Quote:
Originally Posted by Trepanator 
The ARC spec only allows (at most) 5.1 Dolby Digital or Dolby Pro Logic signals to be sent back to the receiver. None of the higher quality audio tracks present on the Blu-ray can be passed to the receiver.
I believe this is due to bandwidth limitations.
The OP has a Samsung TV-- unfortunately every TV Samsung ships has a minimal (gimped) ARC implementation, in that it will only return a stereo signal, regardless of the source-- including the on board tuner.
So for him, there is little difference between using ARC or the optical connection, in fact, the optical connection is preferable for OTA.

The ARC spec only allows (at most) 5.1 Dolby Digital or Dolby Pro Logic signals to be sent back to the receiver. None of the higher quality audio tracks present on the Blu-ray can be passed to the receiver.

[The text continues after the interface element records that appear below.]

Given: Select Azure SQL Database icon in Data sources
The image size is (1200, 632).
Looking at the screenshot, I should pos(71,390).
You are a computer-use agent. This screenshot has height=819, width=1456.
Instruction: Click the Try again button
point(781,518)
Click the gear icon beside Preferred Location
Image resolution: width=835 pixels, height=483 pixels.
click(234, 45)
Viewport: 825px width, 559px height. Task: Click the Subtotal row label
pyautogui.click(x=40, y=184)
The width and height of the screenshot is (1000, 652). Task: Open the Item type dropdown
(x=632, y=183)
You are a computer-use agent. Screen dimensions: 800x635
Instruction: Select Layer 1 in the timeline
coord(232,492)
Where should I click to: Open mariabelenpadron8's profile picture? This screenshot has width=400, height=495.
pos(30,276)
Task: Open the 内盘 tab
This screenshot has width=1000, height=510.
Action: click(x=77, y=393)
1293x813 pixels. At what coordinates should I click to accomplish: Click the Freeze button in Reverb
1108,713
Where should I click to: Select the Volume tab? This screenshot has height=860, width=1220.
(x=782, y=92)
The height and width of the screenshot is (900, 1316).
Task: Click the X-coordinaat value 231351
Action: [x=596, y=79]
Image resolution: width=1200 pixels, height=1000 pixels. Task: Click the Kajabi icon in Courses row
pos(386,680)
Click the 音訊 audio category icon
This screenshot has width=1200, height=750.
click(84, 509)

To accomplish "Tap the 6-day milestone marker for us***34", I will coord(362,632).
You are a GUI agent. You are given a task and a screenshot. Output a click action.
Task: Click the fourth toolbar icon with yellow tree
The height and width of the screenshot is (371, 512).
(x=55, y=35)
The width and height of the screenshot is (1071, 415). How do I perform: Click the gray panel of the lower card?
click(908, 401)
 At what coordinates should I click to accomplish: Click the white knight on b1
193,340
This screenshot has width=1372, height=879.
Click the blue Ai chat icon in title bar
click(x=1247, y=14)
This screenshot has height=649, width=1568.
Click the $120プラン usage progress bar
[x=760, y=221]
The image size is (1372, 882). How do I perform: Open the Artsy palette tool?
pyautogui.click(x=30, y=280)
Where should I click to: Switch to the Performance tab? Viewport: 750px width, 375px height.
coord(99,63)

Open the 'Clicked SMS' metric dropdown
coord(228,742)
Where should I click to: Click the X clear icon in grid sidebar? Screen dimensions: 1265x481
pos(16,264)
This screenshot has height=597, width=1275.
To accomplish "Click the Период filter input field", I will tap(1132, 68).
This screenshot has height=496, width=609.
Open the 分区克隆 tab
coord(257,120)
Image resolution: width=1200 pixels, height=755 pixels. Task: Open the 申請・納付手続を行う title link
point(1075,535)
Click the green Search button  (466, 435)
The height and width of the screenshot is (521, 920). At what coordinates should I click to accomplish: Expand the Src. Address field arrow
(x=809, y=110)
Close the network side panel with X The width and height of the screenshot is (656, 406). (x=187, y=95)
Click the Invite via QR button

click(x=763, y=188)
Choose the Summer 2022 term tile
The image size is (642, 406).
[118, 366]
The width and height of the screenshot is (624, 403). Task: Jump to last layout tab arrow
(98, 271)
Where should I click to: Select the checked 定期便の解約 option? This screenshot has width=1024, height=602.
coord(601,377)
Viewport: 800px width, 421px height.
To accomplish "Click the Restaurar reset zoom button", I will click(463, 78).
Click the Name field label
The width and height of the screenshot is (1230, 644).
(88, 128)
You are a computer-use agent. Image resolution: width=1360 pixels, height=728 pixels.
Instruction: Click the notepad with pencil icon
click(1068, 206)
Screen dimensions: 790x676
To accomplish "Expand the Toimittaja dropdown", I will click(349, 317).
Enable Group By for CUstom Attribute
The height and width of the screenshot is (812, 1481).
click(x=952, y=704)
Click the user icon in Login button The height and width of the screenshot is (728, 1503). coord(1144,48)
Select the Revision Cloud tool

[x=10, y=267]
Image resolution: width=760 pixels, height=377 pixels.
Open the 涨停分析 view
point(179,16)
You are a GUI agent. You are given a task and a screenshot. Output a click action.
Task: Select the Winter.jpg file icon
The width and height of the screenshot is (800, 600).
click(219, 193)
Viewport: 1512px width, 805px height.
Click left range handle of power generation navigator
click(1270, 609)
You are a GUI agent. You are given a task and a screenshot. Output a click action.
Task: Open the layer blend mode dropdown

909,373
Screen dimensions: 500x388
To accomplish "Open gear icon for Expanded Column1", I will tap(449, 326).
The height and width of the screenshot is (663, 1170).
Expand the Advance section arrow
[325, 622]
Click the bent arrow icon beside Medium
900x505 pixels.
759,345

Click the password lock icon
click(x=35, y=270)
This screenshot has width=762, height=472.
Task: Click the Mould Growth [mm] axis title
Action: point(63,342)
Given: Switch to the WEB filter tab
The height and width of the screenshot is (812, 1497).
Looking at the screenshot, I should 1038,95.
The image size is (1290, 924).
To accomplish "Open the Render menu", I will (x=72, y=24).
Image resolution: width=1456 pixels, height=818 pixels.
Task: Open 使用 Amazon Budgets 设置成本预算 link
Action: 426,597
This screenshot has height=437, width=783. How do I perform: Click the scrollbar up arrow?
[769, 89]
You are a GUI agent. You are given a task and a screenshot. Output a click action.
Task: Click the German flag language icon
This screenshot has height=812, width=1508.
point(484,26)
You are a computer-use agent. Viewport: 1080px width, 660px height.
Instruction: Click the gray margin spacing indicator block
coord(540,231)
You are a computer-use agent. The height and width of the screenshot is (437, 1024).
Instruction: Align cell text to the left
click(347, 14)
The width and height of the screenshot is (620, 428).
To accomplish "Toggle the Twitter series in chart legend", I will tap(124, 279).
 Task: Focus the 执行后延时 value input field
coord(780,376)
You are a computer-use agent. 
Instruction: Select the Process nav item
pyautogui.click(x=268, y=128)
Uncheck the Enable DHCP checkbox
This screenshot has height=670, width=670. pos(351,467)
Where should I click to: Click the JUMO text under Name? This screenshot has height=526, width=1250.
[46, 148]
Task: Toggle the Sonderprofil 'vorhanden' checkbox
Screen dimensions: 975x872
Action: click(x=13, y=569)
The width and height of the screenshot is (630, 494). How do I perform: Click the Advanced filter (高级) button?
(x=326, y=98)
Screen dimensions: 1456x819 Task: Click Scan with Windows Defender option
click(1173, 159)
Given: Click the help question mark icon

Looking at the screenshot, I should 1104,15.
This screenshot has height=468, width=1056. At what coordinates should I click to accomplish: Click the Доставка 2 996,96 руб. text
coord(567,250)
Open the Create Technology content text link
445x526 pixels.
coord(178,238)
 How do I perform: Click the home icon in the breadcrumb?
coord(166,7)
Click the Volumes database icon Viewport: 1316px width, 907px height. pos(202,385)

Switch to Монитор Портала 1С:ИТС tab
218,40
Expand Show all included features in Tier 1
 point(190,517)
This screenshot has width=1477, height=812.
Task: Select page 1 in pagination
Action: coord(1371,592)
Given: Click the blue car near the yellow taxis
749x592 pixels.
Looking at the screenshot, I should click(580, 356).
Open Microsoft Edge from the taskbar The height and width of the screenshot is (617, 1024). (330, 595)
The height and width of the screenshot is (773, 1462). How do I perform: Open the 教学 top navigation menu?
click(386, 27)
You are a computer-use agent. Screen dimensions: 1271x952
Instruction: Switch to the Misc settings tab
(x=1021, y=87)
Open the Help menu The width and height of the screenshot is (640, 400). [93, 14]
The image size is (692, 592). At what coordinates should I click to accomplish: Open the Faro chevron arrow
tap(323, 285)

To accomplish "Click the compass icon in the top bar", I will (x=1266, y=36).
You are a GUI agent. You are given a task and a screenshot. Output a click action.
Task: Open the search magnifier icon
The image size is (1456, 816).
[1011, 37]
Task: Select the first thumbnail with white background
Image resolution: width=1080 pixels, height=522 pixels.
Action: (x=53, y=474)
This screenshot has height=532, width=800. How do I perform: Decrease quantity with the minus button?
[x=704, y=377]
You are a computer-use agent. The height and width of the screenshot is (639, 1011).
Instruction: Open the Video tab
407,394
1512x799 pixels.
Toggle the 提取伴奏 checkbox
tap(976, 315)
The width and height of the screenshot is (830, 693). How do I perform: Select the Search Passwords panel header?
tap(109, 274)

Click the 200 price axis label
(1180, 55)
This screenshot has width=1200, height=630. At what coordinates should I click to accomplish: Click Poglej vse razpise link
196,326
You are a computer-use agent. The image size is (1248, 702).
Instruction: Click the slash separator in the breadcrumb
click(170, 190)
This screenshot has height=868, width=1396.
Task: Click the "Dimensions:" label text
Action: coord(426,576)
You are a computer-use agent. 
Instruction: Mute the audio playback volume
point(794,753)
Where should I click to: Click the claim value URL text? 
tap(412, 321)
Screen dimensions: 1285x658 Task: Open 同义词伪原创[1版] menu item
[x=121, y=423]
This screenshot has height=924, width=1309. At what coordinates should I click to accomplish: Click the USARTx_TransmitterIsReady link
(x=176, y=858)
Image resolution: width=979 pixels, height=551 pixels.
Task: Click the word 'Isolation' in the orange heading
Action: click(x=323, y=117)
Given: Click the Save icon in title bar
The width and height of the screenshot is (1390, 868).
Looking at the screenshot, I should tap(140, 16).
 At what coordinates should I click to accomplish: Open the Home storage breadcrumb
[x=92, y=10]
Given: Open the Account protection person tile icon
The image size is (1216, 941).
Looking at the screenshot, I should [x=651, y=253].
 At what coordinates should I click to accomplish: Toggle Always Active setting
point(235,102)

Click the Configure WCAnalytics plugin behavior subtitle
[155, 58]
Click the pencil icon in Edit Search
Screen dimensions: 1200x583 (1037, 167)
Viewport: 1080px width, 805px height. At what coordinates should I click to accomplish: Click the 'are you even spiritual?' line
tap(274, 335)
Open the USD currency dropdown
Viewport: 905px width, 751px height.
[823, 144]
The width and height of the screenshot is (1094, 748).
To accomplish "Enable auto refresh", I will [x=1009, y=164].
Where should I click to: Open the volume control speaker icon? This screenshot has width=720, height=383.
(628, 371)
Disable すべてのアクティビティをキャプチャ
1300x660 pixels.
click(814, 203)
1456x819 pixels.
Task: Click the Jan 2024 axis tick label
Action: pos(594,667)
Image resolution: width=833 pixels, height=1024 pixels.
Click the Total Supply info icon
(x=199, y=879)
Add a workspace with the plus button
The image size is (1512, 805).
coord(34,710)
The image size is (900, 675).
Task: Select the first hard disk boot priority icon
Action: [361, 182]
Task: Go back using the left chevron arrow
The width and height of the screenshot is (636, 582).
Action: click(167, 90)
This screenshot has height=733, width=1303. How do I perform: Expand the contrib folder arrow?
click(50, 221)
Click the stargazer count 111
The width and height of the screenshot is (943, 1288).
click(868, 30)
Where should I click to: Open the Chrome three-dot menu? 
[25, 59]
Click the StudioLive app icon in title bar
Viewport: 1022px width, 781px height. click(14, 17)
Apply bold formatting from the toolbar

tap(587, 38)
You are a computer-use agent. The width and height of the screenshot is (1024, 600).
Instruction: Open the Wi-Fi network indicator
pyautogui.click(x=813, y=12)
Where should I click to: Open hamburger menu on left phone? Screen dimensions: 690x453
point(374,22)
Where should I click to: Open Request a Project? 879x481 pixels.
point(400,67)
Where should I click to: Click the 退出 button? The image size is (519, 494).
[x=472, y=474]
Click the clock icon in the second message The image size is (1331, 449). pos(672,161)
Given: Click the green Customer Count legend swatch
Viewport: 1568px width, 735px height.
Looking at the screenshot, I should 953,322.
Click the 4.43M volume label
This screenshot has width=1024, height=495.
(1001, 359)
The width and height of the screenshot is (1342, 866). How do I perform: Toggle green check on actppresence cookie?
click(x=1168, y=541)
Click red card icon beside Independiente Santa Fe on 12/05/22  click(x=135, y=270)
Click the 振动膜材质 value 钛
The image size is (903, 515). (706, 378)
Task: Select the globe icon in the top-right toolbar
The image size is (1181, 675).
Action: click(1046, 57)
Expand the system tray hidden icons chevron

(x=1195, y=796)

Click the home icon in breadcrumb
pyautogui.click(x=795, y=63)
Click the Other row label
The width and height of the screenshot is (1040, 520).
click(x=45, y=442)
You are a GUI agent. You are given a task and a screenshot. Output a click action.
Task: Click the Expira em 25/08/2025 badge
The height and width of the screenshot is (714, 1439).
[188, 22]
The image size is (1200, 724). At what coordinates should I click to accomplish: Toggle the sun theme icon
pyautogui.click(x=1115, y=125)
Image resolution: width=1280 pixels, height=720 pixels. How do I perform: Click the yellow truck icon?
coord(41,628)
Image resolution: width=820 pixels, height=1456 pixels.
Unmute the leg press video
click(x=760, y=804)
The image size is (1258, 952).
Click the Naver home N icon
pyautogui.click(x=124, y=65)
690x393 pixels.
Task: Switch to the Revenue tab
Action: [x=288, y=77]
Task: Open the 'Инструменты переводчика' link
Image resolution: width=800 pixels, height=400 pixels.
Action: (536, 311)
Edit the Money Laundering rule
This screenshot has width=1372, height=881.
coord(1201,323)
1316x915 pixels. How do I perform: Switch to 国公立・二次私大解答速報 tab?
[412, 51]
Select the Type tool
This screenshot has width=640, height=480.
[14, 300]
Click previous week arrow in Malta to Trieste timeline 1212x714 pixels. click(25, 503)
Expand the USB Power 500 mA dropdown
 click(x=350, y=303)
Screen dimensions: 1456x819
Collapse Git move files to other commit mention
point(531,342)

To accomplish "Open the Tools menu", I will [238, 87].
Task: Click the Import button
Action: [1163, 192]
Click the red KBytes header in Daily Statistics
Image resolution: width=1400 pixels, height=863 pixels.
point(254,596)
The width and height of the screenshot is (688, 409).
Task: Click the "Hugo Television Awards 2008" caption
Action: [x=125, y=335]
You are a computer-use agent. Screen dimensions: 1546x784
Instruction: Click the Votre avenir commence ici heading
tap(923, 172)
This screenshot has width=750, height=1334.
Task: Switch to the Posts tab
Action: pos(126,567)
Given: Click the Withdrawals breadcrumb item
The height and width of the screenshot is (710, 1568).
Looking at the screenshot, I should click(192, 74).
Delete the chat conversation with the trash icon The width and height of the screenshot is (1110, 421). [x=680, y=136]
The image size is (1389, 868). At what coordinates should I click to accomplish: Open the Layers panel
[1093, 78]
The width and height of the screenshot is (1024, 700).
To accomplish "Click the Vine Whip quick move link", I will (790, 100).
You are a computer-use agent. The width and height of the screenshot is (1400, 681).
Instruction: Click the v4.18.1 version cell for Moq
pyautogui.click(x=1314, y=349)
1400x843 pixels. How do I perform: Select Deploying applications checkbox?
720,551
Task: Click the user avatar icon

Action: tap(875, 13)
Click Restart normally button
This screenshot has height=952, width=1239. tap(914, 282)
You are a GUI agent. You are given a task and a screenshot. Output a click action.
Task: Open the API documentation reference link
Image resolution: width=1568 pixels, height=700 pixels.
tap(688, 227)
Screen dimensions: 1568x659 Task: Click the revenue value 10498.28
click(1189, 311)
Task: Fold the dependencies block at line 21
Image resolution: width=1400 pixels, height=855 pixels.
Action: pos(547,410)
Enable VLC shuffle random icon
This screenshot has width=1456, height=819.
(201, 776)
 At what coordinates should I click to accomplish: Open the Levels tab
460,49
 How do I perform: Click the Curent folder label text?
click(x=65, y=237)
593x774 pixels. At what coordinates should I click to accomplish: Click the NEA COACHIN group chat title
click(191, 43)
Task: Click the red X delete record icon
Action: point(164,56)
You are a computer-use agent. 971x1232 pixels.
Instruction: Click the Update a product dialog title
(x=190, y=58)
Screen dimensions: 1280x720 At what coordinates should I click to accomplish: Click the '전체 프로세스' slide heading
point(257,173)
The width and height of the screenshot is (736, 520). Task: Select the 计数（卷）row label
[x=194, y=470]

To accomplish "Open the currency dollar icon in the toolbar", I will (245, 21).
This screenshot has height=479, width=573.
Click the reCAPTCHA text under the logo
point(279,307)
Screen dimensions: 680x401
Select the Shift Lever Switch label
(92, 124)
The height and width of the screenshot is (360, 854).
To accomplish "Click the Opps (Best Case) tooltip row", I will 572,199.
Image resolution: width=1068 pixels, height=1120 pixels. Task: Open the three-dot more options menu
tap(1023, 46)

I believe this is due to bandwidth limitations.
The OP has a Samsung TV-- unfortunately every TV Samsung ships has a minimal (gimped) ARC implementation, in that it will only return a stereo signal, regardless of the source-- including the on board tuner.
So for him, there is little difference between using ARC or the optical connection, in fact, the optical connection is preferable for OTA.
Interesting... so the optical would send 5.1 signal, then right? I was planning on using my BR player to stream Netflix anyway, but the Samsung looks like it had some cool menus (started the break in slides before messing around too much) and was thinking of using the TV instead... guess not.